◆ AIM OF THE EXERCISE:
Rewrite the entries below, putting "symbol" wherever "icon" appears and leaving all other text unchanged.

Source records:
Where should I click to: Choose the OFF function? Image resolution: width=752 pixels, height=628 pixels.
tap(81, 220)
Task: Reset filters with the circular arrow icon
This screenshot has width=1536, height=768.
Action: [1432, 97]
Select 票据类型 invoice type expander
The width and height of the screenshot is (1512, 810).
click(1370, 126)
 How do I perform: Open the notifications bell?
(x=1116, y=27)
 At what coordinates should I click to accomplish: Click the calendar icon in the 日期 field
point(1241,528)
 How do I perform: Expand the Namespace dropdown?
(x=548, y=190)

◆ TASK ANSWER:
Where should I click to: Choose the OFF function? Image resolution: width=752 pixels, height=628 pixels.
tap(81, 220)
Task: Reset filters with the circular arrow symbol
This screenshot has width=1536, height=768.
Action: [1432, 97]
Select 票据类型 invoice type expander
The width and height of the screenshot is (1512, 810).
click(1370, 126)
 How do I perform: Open the notifications bell?
(x=1116, y=27)
 At what coordinates should I click to accomplish: Click the calendar symbol in the 日期 field
point(1241,528)
 How do I perform: Expand the Namespace dropdown?
(x=548, y=190)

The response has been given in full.